The fine structural alterations of the liver, especially of three cell types in the hepatic sinusoidal wall, i.e., the endothelial, Kupffer and fat-storing cells, were observed in rats parenterally given excessive doses of vitamin A (25, 000 or 50, 000i.u.) twice a day for four days.In these experimentally hypervitaminotic rats it has been revealed that enlarged sinusoidal cells storing abundant lipid droplets were nothing but fat-storing cells. The fatstoring cells which are distributed within the perisinusoidal space and contain, also under normal conditions, lipid droplets, are thus believed to be the main storage sites of vitamin A in the liver. In the hypervitaminotic state these cells underwent hypertrophy and accumulated, probably by synthesis in their own cytoplasm, large amounts of lipid droplets in order to store the excess vitamin A. Vitamin A storage in Kupffer cells was unlikely because they were lacking in lipid droplets. Nevertheless, these actively phagocytic cells were suggested to be involved in the elevated intrahepatic metabolism induced by hypervitaminosis A, since they underwent strong hypertrophy in hypervitaminotic rats showing enlargement and swelling of their lysosomes.
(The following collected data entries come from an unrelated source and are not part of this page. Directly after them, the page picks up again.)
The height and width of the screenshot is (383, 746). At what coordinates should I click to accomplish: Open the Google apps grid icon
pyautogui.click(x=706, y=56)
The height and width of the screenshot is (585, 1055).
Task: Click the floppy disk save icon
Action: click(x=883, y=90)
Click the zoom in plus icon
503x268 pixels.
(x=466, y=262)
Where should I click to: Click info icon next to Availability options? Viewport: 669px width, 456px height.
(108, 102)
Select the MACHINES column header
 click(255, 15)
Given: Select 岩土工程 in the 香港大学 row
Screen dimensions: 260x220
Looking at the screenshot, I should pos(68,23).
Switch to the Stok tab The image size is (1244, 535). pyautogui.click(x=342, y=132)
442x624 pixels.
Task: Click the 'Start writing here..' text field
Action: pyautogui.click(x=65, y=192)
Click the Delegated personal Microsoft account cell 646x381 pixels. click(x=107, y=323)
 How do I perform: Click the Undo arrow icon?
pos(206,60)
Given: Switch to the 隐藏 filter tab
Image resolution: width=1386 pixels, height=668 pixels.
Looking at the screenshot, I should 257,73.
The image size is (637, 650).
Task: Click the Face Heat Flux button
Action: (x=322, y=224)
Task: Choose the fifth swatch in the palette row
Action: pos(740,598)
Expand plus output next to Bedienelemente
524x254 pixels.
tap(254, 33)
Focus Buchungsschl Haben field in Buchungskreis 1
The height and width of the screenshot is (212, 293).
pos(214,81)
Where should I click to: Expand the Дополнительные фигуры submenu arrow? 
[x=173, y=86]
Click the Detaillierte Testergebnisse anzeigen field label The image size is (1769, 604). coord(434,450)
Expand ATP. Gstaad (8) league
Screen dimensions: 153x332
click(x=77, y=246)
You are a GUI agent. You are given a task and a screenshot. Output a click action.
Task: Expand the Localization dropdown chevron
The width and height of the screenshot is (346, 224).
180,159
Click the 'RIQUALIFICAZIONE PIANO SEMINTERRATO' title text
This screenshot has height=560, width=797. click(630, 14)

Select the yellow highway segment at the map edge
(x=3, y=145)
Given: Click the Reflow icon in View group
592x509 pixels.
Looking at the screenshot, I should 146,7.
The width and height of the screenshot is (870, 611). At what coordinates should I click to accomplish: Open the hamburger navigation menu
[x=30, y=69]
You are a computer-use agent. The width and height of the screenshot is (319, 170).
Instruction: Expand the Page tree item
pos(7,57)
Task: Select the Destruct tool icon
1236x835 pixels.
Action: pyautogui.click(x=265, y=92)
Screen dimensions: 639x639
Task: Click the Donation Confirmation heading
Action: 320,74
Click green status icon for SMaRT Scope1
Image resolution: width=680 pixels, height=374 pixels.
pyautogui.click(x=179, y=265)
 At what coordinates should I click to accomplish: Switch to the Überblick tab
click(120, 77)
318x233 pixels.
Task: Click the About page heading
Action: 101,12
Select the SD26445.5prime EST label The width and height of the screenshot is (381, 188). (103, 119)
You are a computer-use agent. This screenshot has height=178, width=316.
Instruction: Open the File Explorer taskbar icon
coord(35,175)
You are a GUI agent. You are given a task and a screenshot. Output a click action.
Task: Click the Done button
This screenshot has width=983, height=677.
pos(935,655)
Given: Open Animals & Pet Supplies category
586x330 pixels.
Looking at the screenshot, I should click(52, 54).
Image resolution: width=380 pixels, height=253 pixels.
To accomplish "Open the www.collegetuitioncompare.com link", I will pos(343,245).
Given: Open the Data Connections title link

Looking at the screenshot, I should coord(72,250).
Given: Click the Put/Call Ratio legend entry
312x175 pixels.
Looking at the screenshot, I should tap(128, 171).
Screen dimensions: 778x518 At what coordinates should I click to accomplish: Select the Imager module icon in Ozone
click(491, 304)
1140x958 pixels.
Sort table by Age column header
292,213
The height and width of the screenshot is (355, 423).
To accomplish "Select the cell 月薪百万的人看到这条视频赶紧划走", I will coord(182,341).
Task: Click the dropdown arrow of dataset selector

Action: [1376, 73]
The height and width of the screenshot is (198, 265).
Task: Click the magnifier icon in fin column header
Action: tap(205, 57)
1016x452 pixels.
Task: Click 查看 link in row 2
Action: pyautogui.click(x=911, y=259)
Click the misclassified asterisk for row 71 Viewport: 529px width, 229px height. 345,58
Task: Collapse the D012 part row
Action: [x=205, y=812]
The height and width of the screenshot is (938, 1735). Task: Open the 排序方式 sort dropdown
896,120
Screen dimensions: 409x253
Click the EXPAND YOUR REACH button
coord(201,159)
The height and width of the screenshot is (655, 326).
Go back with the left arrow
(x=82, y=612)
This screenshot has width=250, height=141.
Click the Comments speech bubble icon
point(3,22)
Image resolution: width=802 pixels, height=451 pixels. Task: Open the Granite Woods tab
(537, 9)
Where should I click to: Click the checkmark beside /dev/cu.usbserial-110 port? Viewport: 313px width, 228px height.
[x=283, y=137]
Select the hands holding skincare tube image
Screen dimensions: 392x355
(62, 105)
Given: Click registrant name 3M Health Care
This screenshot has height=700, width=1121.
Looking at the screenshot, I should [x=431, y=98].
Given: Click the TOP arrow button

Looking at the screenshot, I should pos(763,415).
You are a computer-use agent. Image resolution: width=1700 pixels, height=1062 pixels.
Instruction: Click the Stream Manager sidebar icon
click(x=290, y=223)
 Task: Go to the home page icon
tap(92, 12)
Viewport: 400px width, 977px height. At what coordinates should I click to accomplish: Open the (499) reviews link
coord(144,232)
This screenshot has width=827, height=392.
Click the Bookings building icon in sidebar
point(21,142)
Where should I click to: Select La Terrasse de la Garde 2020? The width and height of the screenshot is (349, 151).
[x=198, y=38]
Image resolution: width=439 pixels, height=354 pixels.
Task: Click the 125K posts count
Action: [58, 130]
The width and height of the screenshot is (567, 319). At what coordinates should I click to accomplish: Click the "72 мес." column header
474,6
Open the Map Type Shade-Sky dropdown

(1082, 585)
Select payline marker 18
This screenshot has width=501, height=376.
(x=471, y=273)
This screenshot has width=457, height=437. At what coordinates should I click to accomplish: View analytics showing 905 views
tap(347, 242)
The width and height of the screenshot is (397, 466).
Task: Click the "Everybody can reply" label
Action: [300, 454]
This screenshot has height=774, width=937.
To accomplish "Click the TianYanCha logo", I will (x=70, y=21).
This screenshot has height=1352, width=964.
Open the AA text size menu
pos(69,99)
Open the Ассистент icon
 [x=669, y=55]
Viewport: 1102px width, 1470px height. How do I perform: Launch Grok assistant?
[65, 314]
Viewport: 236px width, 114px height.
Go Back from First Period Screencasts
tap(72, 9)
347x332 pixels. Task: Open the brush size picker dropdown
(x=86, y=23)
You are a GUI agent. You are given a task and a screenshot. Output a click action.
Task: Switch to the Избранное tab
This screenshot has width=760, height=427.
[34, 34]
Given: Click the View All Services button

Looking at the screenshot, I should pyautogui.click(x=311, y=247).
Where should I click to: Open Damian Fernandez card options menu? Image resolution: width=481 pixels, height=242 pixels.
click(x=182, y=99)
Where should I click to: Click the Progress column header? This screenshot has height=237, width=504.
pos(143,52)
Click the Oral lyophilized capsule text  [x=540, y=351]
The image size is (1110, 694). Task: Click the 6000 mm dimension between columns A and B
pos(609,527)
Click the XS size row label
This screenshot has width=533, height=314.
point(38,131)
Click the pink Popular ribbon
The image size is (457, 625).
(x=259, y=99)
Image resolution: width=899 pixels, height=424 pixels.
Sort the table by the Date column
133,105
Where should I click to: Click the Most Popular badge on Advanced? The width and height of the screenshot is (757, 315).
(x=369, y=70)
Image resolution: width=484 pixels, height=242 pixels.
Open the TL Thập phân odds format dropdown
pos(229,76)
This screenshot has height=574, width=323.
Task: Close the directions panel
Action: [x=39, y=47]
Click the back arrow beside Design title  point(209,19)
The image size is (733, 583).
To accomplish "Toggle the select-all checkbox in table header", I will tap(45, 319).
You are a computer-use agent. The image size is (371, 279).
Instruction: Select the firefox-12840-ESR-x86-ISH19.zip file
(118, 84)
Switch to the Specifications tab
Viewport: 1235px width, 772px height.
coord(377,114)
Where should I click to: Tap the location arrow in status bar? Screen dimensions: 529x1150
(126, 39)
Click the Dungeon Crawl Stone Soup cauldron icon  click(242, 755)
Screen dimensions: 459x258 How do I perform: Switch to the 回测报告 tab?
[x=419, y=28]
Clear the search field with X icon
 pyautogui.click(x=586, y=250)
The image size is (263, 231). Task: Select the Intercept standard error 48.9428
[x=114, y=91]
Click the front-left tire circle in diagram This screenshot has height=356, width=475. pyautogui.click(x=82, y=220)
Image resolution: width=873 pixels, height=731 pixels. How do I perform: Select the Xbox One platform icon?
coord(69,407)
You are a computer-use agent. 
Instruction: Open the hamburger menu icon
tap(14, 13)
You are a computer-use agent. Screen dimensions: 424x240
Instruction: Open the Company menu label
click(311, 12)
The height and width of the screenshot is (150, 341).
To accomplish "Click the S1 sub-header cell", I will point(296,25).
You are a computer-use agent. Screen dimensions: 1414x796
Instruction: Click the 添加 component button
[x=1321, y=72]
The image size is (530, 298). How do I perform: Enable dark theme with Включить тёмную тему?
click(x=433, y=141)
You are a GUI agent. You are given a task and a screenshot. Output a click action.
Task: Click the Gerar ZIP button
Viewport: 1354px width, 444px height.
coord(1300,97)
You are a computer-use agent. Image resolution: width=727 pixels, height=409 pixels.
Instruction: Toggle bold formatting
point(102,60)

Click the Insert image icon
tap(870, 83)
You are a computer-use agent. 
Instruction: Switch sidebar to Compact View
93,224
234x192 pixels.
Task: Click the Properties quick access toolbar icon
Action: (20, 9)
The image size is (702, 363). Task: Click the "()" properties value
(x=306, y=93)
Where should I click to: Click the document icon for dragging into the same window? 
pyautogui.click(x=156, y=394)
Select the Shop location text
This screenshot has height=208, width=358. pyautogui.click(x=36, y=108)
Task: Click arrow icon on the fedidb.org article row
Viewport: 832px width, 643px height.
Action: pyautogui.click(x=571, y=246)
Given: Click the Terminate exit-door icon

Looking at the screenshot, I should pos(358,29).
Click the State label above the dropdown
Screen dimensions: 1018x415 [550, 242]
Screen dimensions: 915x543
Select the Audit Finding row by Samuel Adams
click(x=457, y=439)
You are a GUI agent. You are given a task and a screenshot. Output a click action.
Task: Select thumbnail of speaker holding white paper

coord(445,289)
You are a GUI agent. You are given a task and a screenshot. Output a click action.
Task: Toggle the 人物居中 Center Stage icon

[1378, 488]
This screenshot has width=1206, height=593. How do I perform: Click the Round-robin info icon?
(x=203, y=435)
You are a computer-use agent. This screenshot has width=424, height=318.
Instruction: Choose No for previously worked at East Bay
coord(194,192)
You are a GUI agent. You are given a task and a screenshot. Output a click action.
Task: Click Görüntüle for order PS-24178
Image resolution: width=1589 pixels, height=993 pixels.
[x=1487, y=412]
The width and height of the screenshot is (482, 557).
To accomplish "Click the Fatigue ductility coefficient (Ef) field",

The sinusoidal endothelial cells, which hardly showed any morphological alterations in hypervitaminotic rats, were considered rather as essential wall-forming cells which are quite uninvolved in the intrahepatic vitamin A metabolism.In the hepatocytes of hypervitaminotic rats lipid droplets were increased and the enlarged Golgi complex displayed ultrastructural features suggesting the enhanced lipoproetin secretion of the cells.